--- EXERCISE DATA Enclosed Below ---

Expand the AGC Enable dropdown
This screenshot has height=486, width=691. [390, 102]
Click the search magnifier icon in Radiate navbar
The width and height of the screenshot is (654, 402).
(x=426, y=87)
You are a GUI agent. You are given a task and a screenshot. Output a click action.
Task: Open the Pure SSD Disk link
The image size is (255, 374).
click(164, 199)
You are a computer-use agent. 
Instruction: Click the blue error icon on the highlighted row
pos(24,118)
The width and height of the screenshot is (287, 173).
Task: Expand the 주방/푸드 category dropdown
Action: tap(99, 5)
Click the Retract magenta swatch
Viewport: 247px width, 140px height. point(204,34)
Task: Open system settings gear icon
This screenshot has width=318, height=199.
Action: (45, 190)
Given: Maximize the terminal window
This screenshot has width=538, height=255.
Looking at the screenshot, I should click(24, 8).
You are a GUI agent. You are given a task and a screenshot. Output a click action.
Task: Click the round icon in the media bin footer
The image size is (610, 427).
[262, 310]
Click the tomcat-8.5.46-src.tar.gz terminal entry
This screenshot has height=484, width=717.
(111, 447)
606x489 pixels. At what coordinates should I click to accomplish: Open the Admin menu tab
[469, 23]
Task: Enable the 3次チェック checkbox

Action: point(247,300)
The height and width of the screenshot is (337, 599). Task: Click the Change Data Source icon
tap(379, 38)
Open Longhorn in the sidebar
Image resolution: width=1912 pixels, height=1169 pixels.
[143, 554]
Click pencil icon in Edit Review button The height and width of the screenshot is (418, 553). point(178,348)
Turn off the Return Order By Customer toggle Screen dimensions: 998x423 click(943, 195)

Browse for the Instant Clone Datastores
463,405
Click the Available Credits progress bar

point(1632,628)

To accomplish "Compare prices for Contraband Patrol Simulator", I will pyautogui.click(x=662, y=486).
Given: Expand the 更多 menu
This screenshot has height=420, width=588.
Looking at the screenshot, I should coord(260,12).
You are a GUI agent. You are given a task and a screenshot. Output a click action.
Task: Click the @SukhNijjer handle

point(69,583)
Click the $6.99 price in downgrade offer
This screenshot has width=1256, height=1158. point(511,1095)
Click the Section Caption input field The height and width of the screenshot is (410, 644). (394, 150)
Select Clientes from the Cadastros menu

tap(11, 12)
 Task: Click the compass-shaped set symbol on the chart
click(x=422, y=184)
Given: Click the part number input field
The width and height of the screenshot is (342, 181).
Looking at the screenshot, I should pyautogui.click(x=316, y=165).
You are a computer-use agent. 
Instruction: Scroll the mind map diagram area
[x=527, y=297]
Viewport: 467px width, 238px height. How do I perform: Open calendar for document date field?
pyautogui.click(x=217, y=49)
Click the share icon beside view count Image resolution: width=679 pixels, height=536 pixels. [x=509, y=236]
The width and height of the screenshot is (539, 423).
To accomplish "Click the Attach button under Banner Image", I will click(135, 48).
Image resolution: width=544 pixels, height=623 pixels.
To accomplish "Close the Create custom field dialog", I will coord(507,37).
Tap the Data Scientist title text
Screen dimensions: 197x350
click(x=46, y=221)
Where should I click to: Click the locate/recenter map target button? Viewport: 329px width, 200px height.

--- End of Enclosed EXERCISE DATA ---

An answer consisting of the number alone is required: how many lines in the entries hold the string "will"?

3